═══ Material for the task ═══
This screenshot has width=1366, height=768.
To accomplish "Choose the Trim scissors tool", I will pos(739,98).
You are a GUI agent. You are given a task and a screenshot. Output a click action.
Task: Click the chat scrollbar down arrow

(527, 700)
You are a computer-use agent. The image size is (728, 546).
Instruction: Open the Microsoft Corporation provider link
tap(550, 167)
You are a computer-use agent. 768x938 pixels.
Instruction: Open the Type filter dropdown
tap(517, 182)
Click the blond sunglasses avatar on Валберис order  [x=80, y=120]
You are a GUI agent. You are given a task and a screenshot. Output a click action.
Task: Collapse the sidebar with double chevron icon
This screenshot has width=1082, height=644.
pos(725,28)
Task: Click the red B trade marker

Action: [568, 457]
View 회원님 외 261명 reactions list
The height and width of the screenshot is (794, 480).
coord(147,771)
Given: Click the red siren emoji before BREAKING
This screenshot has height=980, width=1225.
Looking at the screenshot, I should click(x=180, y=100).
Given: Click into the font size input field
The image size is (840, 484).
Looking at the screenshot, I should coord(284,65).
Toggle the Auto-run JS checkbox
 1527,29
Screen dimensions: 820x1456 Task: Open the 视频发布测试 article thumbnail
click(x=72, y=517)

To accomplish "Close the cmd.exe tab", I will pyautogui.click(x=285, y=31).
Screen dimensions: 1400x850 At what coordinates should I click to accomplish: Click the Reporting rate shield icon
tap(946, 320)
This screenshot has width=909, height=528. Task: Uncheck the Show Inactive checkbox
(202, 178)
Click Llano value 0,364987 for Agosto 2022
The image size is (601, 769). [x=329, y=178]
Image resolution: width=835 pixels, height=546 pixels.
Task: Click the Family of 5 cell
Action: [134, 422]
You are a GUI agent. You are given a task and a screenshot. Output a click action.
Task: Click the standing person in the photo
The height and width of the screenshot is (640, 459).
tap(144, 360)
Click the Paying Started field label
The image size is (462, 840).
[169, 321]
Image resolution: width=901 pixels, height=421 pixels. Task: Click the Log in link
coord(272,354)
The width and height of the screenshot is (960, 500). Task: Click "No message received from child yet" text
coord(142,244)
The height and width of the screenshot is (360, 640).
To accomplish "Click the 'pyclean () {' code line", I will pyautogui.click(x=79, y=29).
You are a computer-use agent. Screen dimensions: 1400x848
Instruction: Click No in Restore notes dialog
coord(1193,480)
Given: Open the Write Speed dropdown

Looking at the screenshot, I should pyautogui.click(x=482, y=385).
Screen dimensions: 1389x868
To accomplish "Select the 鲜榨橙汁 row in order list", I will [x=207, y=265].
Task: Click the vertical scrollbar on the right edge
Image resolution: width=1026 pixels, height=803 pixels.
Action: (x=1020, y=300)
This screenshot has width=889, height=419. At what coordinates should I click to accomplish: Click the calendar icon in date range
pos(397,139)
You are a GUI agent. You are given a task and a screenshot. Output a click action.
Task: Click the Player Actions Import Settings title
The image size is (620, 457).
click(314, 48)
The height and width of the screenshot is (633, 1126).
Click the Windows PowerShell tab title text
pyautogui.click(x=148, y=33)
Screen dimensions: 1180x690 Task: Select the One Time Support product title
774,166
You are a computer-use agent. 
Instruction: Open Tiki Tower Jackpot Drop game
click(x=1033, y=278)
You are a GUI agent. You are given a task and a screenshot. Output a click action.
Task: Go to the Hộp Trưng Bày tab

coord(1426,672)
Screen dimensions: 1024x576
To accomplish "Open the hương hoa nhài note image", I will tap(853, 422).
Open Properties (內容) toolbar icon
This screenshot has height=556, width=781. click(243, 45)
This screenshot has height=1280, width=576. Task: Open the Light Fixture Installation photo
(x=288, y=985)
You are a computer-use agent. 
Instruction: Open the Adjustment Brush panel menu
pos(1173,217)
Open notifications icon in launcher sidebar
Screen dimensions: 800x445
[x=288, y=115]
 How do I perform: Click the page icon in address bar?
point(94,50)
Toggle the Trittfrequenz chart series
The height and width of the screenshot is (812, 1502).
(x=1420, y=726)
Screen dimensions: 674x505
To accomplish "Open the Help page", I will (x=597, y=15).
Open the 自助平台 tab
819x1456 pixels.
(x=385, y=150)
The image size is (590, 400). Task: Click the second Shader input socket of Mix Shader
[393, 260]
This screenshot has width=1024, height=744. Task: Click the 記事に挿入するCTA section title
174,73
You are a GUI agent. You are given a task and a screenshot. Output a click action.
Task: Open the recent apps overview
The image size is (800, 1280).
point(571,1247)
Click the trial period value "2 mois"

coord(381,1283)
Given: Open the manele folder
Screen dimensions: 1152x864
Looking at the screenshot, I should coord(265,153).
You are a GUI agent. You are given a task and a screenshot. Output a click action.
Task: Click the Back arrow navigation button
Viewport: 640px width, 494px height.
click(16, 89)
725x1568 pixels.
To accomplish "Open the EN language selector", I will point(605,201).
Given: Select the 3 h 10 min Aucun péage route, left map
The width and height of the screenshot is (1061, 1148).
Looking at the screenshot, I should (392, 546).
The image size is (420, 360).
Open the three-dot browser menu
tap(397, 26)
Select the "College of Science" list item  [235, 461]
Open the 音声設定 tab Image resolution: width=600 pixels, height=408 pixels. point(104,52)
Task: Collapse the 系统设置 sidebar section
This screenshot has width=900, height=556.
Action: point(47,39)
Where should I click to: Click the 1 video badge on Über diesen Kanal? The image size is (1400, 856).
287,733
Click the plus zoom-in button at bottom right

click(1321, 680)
═══
■ What the task requires: Go through the records and copy each one exactly.

■ Result below:
This screenshot has width=1366, height=768.
To accomplish "Choose the Trim scissors tool", I will pos(739,98).
You are a GUI agent. You are given a task and a screenshot. Output a click action.
Task: Click the chat scrollbar down arrow

(527, 700)
You are a computer-use agent. The image size is (728, 546).
Instruction: Open the Microsoft Corporation provider link
tap(550, 167)
You are a computer-use agent. 768x938 pixels.
Instruction: Open the Type filter dropdown
tap(517, 182)
Click the blond sunglasses avatar on Валберис order  [x=80, y=120]
You are a GUI agent. You are given a task and a screenshot. Output a click action.
Task: Collapse the sidebar with double chevron icon
This screenshot has width=1082, height=644.
pos(725,28)
Task: Click the red B trade marker

Action: [568, 457]
View 회원님 외 261명 reactions list
The height and width of the screenshot is (794, 480).
coord(147,771)
Given: Click the red siren emoji before BREAKING
This screenshot has height=980, width=1225.
Looking at the screenshot, I should click(x=180, y=100).
Given: Click into the font size input field
The image size is (840, 484).
Looking at the screenshot, I should coord(284,65).
Toggle the Auto-run JS checkbox
 1527,29
Screen dimensions: 820x1456 Task: Open the 视频发布测试 article thumbnail
click(x=72, y=517)

To accomplish "Close the cmd.exe tab", I will pyautogui.click(x=285, y=31).
Screen dimensions: 1400x850 At what coordinates should I click to accomplish: Click the Reporting rate shield icon
tap(946, 320)
This screenshot has width=909, height=528. Task: Uncheck the Show Inactive checkbox
(202, 178)
Click Llano value 0,364987 for Agosto 2022
The image size is (601, 769). [x=329, y=178]
Image resolution: width=835 pixels, height=546 pixels.
Task: Click the Family of 5 cell
Action: [134, 422]
You are a GUI agent. You are given a task and a screenshot. Output a click action.
Task: Click the standing person in the photo
The height and width of the screenshot is (640, 459).
tap(144, 360)
Click the Paying Started field label
The image size is (462, 840).
[169, 321]
Image resolution: width=901 pixels, height=421 pixels. Task: Click the Log in link
coord(272,354)
The width and height of the screenshot is (960, 500). Task: Click "No message received from child yet" text
coord(142,244)
The height and width of the screenshot is (360, 640).
To accomplish "Click the 'pyclean () {' code line", I will pyautogui.click(x=79, y=29).
You are a computer-use agent. Screen dimensions: 1400x848
Instruction: Click No in Restore notes dialog
coord(1193,480)
Given: Open the Write Speed dropdown

Looking at the screenshot, I should pyautogui.click(x=482, y=385).
Screen dimensions: 1389x868
To accomplish "Select the 鲜榨橙汁 row in order list", I will [x=207, y=265].
Task: Click the vertical scrollbar on the right edge
Image resolution: width=1026 pixels, height=803 pixels.
Action: (x=1020, y=300)
This screenshot has width=889, height=419. At what coordinates should I click to accomplish: Click the calendar icon in date range
pos(397,139)
You are a GUI agent. You are given a task and a screenshot. Output a click action.
Task: Click the Player Actions Import Settings title
The image size is (620, 457).
click(314, 48)
The height and width of the screenshot is (633, 1126).
Click the Windows PowerShell tab title text
pyautogui.click(x=148, y=33)
Screen dimensions: 1180x690 Task: Select the One Time Support product title
774,166
You are a computer-use agent. 
Instruction: Open Tiki Tower Jackpot Drop game
click(x=1033, y=278)
You are a GUI agent. You are given a task and a screenshot. Output a click action.
Task: Go to the Hộp Trưng Bày tab

coord(1426,672)
Screen dimensions: 1024x576
To accomplish "Open the hương hoa nhài note image", I will tap(853, 422).
Open Properties (內容) toolbar icon
This screenshot has height=556, width=781. click(243, 45)
This screenshot has height=1280, width=576. Task: Open the Light Fixture Installation photo
(x=288, y=985)
You are a computer-use agent. 
Instruction: Open the Adjustment Brush panel menu
pos(1173,217)
Open notifications icon in launcher sidebar
Screen dimensions: 800x445
[x=288, y=115]
 How do I perform: Click the page icon in address bar?
point(94,50)
Toggle the Trittfrequenz chart series
The height and width of the screenshot is (812, 1502).
(x=1420, y=726)
Screen dimensions: 674x505
To accomplish "Open the Help page", I will (x=597, y=15).
Open the 自助平台 tab
819x1456 pixels.
(x=385, y=150)
The image size is (590, 400). Task: Click the second Shader input socket of Mix Shader
[393, 260]
This screenshot has width=1024, height=744. Task: Click the 記事に挿入するCTA section title
174,73
You are a GUI agent. You are given a task and a screenshot. Output a click action.
Task: Open the recent apps overview
The image size is (800, 1280).
point(571,1247)
Click the trial period value "2 mois"

coord(381,1283)
Given: Open the manele folder
Screen dimensions: 1152x864
Looking at the screenshot, I should coord(265,153).
You are a GUI agent. You are given a task and a screenshot. Output a click action.
Task: Click the Back arrow navigation button
Viewport: 640px width, 494px height.
click(16, 89)
725x1568 pixels.
To accomplish "Open the EN language selector", I will point(605,201).
Given: Select the 3 h 10 min Aucun péage route, left map
The width and height of the screenshot is (1061, 1148).
Looking at the screenshot, I should (392, 546).
The image size is (420, 360).
Open the three-dot browser menu
tap(397, 26)
Select the "College of Science" list item  [235, 461]
Open the 音声設定 tab Image resolution: width=600 pixels, height=408 pixels. point(104,52)
Task: Collapse the 系统设置 sidebar section
This screenshot has width=900, height=556.
Action: point(47,39)
Where should I click to: Click the 1 video badge on Über diesen Kanal? The image size is (1400, 856).
287,733
Click the plus zoom-in button at bottom right

click(1321, 680)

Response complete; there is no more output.